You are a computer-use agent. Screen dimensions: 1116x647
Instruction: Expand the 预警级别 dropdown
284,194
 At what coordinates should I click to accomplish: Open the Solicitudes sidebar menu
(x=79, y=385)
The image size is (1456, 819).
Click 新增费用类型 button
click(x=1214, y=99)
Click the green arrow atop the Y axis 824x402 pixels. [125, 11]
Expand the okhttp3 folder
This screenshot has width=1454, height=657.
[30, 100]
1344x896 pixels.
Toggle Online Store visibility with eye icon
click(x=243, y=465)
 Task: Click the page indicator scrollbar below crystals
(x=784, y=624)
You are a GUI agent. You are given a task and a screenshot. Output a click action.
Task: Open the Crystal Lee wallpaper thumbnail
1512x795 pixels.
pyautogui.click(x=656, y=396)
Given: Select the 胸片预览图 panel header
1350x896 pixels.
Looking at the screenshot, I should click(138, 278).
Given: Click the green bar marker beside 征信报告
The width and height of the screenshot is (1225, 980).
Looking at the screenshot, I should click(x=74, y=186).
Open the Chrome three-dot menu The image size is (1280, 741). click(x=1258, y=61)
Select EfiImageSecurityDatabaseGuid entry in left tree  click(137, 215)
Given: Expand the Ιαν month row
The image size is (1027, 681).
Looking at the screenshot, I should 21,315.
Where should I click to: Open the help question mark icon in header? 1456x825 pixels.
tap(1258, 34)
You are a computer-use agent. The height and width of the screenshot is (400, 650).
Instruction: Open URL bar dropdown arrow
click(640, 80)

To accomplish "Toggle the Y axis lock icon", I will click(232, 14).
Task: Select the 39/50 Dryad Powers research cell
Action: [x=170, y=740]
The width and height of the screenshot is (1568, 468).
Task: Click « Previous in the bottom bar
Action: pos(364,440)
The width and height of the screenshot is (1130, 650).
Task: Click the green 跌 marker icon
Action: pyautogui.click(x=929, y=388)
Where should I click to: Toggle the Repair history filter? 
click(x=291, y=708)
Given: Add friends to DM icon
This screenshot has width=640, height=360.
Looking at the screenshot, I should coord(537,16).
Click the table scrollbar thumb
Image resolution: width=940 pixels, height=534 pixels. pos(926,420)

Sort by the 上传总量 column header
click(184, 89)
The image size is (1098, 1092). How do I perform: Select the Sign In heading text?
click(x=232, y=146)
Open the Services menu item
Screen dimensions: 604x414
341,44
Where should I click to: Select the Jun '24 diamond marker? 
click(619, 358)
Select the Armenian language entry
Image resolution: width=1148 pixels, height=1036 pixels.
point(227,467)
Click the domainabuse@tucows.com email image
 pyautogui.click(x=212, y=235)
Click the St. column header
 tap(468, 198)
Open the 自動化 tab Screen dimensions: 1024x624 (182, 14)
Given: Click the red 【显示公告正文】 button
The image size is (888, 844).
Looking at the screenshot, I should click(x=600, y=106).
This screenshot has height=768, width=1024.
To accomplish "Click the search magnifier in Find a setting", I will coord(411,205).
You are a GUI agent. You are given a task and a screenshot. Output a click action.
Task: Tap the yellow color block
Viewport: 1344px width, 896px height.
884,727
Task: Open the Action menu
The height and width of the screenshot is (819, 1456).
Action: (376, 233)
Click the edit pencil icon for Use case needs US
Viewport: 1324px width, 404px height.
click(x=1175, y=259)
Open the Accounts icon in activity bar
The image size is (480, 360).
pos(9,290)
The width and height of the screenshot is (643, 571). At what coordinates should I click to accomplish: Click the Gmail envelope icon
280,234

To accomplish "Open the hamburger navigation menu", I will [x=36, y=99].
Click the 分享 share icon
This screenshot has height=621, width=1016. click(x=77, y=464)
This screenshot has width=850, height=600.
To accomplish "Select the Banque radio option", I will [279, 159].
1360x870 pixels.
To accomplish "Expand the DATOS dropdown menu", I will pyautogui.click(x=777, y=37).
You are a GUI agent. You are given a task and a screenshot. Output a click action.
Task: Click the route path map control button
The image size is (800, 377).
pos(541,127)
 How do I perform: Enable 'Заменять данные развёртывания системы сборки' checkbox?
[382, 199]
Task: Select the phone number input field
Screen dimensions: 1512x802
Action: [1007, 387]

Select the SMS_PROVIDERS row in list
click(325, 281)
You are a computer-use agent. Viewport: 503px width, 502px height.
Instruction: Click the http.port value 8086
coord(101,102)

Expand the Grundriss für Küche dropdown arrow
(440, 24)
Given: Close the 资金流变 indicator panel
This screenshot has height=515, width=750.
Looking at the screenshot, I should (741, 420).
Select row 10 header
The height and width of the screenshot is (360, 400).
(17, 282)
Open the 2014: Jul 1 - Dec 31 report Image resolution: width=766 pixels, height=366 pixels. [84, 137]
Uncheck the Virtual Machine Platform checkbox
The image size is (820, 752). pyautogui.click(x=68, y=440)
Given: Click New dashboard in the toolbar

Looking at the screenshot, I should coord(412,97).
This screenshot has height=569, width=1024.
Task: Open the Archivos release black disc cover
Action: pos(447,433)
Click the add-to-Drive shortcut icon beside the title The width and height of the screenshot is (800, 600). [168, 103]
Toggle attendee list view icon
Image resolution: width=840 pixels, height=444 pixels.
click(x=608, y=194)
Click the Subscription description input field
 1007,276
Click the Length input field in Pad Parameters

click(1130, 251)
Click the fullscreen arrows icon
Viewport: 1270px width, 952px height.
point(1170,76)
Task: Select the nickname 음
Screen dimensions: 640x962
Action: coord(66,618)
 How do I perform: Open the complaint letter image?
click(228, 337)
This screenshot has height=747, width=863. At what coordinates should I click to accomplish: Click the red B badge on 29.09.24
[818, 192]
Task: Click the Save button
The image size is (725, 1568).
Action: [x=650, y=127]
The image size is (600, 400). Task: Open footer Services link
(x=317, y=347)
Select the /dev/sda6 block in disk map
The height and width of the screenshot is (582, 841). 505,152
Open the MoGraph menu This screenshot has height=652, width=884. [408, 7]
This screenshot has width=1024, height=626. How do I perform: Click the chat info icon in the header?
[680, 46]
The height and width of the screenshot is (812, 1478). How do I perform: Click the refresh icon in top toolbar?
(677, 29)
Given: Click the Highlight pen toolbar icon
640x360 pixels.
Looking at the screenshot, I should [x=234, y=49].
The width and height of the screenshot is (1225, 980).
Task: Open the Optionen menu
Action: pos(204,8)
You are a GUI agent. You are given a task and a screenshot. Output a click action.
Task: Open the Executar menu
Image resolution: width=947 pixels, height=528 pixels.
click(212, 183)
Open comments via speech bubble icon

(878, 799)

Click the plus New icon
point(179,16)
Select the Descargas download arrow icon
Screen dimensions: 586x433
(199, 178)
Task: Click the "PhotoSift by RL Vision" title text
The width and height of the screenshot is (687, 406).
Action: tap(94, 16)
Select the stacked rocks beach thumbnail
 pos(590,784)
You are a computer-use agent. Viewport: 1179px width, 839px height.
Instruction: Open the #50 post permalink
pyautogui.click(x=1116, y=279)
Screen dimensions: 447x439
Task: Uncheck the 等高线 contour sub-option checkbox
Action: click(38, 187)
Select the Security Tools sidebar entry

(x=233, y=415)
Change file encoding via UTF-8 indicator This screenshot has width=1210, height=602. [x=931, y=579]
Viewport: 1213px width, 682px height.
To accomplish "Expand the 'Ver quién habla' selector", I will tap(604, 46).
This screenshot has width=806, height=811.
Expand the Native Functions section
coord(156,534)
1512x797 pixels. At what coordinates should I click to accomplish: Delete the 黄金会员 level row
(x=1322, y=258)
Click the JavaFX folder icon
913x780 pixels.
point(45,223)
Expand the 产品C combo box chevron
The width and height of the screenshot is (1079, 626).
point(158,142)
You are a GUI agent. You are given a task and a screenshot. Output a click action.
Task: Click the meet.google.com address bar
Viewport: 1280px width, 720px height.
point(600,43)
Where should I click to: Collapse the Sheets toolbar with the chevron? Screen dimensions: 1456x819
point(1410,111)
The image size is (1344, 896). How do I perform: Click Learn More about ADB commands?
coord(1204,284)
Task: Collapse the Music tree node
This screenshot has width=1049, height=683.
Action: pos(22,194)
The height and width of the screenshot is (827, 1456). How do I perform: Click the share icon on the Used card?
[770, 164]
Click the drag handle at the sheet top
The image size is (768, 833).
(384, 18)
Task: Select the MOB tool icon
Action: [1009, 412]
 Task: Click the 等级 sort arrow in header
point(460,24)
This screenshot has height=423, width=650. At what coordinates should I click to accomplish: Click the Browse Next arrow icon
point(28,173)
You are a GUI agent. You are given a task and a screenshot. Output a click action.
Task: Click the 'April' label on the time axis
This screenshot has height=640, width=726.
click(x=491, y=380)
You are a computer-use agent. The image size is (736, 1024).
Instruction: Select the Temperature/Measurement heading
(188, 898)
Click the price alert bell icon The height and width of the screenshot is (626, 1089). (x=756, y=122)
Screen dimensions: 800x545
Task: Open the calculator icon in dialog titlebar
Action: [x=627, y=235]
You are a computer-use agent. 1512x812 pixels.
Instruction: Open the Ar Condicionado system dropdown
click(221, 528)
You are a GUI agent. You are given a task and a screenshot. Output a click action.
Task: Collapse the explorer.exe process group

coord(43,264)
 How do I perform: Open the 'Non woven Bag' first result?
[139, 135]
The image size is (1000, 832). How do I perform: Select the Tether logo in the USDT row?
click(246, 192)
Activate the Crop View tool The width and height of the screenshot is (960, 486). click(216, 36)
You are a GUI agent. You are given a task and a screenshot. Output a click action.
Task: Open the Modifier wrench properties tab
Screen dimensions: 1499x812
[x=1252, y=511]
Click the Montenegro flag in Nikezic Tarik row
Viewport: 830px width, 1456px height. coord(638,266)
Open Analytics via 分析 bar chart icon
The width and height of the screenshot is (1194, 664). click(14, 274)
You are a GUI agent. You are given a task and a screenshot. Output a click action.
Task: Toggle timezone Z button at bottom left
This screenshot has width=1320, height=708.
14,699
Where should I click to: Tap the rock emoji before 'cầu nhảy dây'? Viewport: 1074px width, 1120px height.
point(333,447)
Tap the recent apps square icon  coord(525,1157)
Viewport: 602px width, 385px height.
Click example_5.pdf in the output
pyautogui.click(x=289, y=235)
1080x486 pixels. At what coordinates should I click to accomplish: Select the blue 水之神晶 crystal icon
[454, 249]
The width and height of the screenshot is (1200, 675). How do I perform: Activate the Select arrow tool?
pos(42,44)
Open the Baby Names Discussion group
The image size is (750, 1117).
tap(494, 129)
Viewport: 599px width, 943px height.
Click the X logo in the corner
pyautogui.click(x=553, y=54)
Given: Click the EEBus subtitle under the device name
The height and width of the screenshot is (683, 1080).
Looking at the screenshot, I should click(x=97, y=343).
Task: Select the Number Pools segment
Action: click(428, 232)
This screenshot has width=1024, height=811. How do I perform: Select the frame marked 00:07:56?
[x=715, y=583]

[JOB]: Reproduce verbatim the records from the line with "Open the 2014: Jul" to the line with "Action: pos(204,8)", including both of those lines.

[TASK ANSWER]:
Open the 2014: Jul 1 - Dec 31 report Image resolution: width=766 pixels, height=366 pixels. [84, 137]
Uncheck the Virtual Machine Platform checkbox
The image size is (820, 752). pyautogui.click(x=68, y=440)
Given: Click New dashboard in the toolbar

Looking at the screenshot, I should coord(412,97).
This screenshot has height=569, width=1024.
Task: Open the Archivos release black disc cover
Action: pos(447,433)
Click the add-to-Drive shortcut icon beside the title The width and height of the screenshot is (800, 600). [168, 103]
Toggle attendee list view icon
Image resolution: width=840 pixels, height=444 pixels.
click(x=608, y=194)
Click the Subscription description input field
 1007,276
Click the Length input field in Pad Parameters

click(1130, 251)
Click the fullscreen arrows icon
Viewport: 1270px width, 952px height.
point(1170,76)
Task: Select the nickname 음
Screen dimensions: 640x962
Action: coord(66,618)
 How do I perform: Open the complaint letter image?
click(228, 337)
This screenshot has height=747, width=863. At what coordinates should I click to accomplish: Click the red B badge on 29.09.24
[818, 192]
Task: Click the Save button
The image size is (725, 1568).
Action: [x=650, y=127]
The image size is (600, 400). Task: Open footer Services link
(x=317, y=347)
Select the /dev/sda6 block in disk map
The height and width of the screenshot is (582, 841). 505,152
Open the MoGraph menu This screenshot has height=652, width=884. [408, 7]
This screenshot has width=1024, height=626. How do I perform: Click the chat info icon in the header?
[680, 46]
The height and width of the screenshot is (812, 1478). How do I perform: Click the refresh icon in top toolbar?
(677, 29)
Given: Click the Highlight pen toolbar icon
640x360 pixels.
Looking at the screenshot, I should [x=234, y=49].
The width and height of the screenshot is (1225, 980).
Task: Open the Optionen menu
Action: pos(204,8)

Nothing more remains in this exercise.